To find the middle value, we first need to know the total number of data points. This is the sum of all frequencies ($$\text{f}_{\text{i}}$$):
Total frequency = 2 (for class 1-2) + 5 (for class 3-4) + 15 (for class 5-6) + 10 (for class 7-8) + 5 (for class 9-10)
Total frequency = $$2 + 5 + 15 + 10 + 5 = 37$$ data points.

**step3** Determining the Position of the Median

Since there are 37 data points, which is an odd number, the median will be the middle data point when all 37 points are arranged in order. We can find the position of the median using the formula: $$(N+1) \div 2$$, where N is the total number of data points.
Position of median = $$(37 + 1) \div 2$$
Position of median = $$38 \div 2$$
Position of median = 19th data point.

**step4** Identifying the Median Class

Now, we need to find which class contains the 19th data point. We do this by looking at the cumulative frequencies:
- The first class (1-2) contains the 1st and 2nd data points (total 2).
- The second class (3-4) contains the 3rd through 7th data points (total $$2+5=7$$).
- The third class (5-6) contains the 8th through 22nd data points (total $$7+15=22$$).
Since the 19th data point falls between the 8th and 22nd position, the 19th data point is located in the class 5-6. This is called the median class.

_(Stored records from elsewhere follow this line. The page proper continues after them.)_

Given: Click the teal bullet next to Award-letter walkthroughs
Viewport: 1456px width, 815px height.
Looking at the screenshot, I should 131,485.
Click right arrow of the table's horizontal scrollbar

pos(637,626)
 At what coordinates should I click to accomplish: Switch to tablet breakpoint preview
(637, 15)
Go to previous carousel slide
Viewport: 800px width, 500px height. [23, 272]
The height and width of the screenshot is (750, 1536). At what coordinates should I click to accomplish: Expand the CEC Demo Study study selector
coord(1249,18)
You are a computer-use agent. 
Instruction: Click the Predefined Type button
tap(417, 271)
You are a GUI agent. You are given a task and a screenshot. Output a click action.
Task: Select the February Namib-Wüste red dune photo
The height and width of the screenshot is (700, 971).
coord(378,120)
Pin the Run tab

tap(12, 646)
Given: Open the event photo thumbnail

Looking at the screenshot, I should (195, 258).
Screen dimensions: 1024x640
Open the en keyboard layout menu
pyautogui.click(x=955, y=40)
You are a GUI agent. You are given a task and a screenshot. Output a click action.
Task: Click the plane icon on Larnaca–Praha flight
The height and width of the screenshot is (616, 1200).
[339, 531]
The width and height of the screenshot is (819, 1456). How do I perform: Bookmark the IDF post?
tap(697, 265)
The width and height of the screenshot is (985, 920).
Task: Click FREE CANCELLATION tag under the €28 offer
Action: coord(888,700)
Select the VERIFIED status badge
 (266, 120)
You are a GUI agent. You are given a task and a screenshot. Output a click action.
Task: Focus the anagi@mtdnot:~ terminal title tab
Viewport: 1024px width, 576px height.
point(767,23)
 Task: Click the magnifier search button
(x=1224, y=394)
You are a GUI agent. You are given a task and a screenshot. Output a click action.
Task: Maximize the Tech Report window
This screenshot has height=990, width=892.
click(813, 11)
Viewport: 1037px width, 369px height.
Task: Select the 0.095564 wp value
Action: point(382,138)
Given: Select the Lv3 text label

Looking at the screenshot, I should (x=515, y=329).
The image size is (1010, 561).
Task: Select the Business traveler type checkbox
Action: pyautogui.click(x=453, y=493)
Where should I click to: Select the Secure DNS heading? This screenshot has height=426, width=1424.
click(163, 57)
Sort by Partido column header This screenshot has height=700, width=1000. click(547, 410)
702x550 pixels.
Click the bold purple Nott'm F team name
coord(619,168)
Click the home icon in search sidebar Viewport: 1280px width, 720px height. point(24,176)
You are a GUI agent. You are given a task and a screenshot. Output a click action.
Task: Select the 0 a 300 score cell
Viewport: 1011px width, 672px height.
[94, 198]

**step5** Determining the Value of the Median

For a grouped frequency distribution at this level, a common way to estimate the median is to use the class mark (midpoint) of the median class. The class mark is found by adding the lower and upper class limits and dividing by 2.
For the median class 5-6:
Class Mark = $$(5 + 6) \div 2$$
Class Mark = $$11 \div 2$$
Class Mark = $$5.5$$
Therefore, the value of the median is approximately 5.5.